Collected data entries

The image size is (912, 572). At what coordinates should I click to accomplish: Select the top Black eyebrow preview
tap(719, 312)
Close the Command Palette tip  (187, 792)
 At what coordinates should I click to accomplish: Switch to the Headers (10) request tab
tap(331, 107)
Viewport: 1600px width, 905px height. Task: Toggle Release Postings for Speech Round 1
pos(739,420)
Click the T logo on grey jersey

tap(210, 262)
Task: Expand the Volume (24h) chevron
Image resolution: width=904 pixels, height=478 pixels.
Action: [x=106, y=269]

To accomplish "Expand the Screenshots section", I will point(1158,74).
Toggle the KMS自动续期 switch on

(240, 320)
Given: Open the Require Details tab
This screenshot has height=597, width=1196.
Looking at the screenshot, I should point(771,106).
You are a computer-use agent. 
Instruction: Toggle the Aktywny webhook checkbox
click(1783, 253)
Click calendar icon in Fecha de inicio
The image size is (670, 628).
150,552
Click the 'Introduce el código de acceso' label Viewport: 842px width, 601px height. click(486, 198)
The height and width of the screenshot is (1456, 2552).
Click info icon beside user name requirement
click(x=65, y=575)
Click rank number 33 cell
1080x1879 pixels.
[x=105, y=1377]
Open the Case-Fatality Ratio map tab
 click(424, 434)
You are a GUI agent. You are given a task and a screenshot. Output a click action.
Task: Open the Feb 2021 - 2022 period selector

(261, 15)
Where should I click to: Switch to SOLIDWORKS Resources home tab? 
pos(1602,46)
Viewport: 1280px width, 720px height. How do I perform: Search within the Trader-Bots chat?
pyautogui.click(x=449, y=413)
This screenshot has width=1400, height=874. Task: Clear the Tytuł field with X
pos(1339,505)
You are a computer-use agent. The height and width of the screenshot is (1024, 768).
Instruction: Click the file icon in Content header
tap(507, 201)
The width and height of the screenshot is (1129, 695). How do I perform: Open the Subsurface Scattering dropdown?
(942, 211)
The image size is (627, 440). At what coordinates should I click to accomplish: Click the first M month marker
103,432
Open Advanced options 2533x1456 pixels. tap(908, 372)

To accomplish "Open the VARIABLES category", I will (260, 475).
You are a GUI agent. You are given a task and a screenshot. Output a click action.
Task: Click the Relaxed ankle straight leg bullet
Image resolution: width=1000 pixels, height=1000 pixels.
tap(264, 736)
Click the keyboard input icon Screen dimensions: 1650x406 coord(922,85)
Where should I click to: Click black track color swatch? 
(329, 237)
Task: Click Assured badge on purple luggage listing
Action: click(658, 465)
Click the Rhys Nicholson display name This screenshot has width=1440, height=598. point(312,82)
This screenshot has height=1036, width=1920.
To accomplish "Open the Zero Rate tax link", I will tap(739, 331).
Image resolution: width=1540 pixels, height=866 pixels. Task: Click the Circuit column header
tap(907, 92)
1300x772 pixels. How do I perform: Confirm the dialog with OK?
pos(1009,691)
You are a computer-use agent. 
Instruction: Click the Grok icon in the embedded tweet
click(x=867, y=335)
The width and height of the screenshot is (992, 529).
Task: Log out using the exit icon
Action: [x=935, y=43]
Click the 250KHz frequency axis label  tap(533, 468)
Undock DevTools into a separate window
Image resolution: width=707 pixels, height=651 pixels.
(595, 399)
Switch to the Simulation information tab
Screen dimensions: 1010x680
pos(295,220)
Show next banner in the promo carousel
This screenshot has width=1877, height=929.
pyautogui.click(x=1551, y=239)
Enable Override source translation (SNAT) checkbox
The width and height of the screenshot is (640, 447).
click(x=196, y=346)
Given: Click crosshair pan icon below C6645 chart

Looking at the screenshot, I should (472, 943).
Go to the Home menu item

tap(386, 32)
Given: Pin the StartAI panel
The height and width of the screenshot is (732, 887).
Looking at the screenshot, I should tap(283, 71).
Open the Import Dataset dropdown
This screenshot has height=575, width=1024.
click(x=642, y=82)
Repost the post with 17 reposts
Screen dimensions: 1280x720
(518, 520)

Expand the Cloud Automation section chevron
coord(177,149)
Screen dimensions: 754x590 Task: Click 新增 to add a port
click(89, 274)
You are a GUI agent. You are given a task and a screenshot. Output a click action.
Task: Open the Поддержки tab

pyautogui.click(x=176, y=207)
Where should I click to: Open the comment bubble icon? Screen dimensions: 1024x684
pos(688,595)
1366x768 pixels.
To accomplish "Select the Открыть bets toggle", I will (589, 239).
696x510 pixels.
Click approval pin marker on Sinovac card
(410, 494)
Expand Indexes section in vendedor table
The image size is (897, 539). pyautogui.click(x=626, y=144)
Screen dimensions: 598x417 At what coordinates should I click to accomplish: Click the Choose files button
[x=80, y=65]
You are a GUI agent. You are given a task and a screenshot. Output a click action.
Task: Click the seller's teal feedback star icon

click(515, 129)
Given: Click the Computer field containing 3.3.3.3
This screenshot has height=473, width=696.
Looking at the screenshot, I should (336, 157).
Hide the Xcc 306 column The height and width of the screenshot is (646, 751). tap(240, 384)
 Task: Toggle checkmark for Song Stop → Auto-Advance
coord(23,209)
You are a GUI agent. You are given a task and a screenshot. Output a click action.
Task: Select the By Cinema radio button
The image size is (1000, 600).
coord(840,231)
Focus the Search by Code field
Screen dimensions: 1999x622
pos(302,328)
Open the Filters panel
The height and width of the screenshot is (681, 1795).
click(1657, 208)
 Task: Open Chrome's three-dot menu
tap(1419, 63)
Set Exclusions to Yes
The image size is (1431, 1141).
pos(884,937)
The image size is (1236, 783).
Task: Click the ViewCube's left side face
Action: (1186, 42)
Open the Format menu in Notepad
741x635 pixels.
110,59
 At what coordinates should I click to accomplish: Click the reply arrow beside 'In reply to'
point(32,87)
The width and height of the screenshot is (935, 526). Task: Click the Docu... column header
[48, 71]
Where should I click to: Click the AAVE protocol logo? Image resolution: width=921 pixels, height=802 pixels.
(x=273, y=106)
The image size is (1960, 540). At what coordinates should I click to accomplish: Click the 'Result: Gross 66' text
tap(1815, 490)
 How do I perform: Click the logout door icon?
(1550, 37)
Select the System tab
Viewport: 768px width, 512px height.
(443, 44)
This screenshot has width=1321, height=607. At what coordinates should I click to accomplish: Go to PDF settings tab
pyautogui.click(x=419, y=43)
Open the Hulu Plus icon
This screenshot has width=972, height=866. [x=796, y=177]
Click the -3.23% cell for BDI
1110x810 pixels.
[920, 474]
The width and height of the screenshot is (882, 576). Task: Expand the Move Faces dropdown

## Exercise brief:
Search the data above and return each line in which "panel" occurs.

## Response:
Given: Pin the StartAI panel
Open the Filters panel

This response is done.